_What you should do_.
Check each line of the material. Copy those containing "value".

_Entries supplied_.
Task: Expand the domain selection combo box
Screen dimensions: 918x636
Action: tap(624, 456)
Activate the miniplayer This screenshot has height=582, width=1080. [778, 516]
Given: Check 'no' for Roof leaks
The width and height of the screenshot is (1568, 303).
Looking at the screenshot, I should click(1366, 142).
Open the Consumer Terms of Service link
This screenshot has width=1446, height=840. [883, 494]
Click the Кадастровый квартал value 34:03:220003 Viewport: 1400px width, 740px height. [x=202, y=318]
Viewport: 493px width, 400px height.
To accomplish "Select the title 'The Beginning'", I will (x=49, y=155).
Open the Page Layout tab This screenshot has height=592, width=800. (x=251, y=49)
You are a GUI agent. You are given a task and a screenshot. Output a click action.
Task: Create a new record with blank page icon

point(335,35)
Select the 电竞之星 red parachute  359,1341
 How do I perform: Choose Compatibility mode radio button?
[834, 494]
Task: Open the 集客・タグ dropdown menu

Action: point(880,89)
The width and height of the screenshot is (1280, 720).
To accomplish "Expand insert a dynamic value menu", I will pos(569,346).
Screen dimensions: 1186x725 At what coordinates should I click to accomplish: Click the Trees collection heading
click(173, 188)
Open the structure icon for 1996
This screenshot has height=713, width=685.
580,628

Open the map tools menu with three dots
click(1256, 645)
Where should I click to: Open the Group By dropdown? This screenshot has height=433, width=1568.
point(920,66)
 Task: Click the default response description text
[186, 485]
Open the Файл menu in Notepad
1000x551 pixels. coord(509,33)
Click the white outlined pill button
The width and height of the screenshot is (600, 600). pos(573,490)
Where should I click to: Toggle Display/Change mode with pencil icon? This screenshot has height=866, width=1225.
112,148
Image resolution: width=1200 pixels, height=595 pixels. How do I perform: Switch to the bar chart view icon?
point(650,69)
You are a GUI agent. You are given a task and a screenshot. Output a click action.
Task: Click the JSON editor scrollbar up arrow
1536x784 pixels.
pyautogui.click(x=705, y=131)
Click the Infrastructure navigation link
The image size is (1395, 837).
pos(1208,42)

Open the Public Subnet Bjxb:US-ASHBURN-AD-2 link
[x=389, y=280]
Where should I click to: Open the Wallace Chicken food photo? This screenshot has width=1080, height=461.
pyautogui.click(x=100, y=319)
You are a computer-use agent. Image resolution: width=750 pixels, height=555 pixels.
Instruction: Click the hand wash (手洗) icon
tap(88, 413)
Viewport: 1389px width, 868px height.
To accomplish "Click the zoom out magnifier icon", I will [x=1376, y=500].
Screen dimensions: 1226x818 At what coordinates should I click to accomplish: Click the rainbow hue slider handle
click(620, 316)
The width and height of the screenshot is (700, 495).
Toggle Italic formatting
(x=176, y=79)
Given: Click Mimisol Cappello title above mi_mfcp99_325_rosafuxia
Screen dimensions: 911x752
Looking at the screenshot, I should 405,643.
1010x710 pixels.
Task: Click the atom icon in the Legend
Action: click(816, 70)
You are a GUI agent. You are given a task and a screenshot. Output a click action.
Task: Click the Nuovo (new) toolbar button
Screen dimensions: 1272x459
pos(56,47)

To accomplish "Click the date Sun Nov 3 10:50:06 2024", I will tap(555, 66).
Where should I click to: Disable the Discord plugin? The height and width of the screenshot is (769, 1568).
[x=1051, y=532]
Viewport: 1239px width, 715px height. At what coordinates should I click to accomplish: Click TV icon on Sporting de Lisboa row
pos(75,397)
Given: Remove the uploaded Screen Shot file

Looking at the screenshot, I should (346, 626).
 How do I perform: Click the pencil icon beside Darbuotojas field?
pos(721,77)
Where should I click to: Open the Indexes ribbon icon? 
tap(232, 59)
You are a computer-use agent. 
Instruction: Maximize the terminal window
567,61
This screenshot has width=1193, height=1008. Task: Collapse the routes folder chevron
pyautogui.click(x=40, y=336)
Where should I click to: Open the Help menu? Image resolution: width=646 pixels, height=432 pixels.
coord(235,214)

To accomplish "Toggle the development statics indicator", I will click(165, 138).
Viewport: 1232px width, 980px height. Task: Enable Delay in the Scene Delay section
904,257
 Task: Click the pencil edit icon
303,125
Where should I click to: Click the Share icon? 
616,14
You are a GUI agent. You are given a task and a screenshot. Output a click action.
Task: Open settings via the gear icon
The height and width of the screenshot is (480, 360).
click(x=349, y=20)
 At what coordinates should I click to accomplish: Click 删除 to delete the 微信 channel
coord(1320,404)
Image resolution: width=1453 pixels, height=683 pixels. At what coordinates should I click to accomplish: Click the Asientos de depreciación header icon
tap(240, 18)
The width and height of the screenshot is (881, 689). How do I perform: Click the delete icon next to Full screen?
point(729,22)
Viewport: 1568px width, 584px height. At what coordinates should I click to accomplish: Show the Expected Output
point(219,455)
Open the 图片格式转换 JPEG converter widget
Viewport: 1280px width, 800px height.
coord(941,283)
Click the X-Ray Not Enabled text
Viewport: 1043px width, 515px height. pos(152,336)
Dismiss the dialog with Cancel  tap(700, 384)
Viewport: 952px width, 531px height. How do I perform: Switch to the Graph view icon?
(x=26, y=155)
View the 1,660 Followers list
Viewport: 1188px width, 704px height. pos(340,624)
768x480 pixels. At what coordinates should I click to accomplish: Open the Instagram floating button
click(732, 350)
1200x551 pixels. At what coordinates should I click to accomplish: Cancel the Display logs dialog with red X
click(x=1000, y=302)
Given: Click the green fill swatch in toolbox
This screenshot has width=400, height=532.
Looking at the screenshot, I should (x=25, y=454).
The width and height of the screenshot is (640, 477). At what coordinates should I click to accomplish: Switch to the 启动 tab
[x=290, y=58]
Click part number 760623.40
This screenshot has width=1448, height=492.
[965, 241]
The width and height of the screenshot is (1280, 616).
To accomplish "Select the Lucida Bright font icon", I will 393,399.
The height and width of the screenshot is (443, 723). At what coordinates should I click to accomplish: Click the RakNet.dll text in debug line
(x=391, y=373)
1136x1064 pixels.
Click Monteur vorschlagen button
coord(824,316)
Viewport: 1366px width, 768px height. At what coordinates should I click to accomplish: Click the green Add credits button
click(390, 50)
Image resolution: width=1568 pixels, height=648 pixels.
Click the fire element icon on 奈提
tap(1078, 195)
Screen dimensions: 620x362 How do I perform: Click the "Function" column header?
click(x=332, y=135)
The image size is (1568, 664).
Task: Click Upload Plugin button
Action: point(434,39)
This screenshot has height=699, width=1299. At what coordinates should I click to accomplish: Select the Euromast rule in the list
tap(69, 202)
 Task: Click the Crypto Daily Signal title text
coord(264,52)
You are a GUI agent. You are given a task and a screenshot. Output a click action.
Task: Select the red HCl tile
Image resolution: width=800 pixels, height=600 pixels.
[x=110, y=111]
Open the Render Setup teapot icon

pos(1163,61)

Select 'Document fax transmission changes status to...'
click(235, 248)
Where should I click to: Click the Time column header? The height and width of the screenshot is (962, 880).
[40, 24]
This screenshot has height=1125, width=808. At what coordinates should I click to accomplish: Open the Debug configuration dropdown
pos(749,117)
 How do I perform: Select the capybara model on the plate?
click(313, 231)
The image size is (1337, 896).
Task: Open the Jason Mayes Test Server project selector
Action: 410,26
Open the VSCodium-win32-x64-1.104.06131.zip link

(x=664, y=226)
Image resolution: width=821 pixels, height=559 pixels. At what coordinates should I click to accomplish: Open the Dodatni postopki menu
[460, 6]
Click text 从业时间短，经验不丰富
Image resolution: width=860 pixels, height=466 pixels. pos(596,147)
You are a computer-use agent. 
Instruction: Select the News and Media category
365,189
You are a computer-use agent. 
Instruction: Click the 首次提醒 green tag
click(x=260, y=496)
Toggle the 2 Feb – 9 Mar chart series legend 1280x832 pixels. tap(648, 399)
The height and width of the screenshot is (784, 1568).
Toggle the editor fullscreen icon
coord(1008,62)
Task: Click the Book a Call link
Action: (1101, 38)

_Written response_.
Click the Кадастровый квартал value 34:03:220003 Viewport: 1400px width, 740px height. [x=202, y=318]
To accomplish "Expand insert a dynamic value menu", I will pos(569,346).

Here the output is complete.